A insatisfação com a escola é generalizada, e tem razão de ser. Mas importa saber se na raiz dessa insatisfação está um problema de eficácia, ou um problema de legitimidade. Do meu ponto de vista, os problemas que afectam os sistemas escolares deverão ser entendidos não como disfuncionalidades passageiras, mas como a expressão de um défice de legitimidade que em parte se relaciona com a crise da relação historicamente estabelecida entre a instituição escolar e a unidade do estado-nação, articulada pela coerência entre um sistema político e um sistema de valores. Por outro lado, a crise de legitimidade da escola inscreve-se numa crise geral das instâncias tradicionais de socialização que veio pôr em causa o modelo clássico de integração normativa, em que a socialização aparece como um puro constrangimento externo.

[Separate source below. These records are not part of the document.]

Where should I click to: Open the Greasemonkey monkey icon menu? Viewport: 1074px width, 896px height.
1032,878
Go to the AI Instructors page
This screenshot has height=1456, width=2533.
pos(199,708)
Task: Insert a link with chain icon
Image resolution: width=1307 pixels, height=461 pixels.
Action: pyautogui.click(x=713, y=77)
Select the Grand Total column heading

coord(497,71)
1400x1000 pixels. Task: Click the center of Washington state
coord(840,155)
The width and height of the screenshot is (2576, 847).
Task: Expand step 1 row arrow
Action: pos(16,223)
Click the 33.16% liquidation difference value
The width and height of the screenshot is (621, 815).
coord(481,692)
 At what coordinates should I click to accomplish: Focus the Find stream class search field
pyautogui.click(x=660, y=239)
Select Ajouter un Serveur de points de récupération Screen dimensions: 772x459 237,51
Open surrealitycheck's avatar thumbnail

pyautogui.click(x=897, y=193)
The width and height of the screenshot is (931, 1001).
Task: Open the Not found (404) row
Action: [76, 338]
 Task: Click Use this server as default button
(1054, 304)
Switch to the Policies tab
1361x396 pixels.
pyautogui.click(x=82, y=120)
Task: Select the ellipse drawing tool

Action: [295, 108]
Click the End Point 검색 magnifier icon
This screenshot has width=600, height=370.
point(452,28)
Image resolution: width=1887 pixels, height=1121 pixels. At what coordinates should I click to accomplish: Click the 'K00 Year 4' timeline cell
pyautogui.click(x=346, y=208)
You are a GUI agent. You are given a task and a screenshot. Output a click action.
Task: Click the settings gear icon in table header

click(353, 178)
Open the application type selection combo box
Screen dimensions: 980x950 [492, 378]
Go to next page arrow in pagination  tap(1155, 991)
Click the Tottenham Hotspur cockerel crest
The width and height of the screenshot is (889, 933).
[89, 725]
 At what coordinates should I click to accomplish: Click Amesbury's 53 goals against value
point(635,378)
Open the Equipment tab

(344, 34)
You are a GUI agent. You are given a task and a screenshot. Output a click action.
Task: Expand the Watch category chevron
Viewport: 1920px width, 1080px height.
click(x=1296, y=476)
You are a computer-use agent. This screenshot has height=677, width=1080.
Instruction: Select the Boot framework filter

    A unidade e coerência internas da instituição escolar que, durante muito tempo, asseguraram o sucesso do modelo clássico de integração normativa, tem vindo a fragmentar-se em múltiplas funções, analiticamente independentes, a que correspondem distintas lógicas de acção, cujo sentido é construído pelos actores sociais. Esta construção de sentido para as situações escolares é tão decisiva para os alunos como para os professores e só ela permite superar as estratégias de sobrevivência a que uns e outros se encontram, com frequência, reduzidos. Cada ser humano está, desde que nasce, «condenado» a aprender, ou seja, a atribuir sentido à realidade complexa em que se insere, fazendo-o a partir da sua história cognitiva, afectiva e social. Este processo de atribuição de sentido corresponde à construção de uma visão do mundo, isto é, de si próprio, da sua relação com os outros e da sua relação com o mundo. Esta perspectiva da centralidade da construção do sentido e da problemática da relação com o saber está omissa, e tende a ser contrariada, pela tentativa de querer resolver os problemas da escola a partir de um acréscimo de eficácia nos procedimentos de ensino. Esta perspectiva da eficácia do ensino coloca a tónica na «motivação» dos alunos que é a antítese da mobilização e do investimento pessoal que um processo de aprendizagem, como processo de autoprodução, implica. Se somos intrinsecamente curiosos e estamos condenados a conhecer porque estaria o trabalho escolar condenado a ser penoso?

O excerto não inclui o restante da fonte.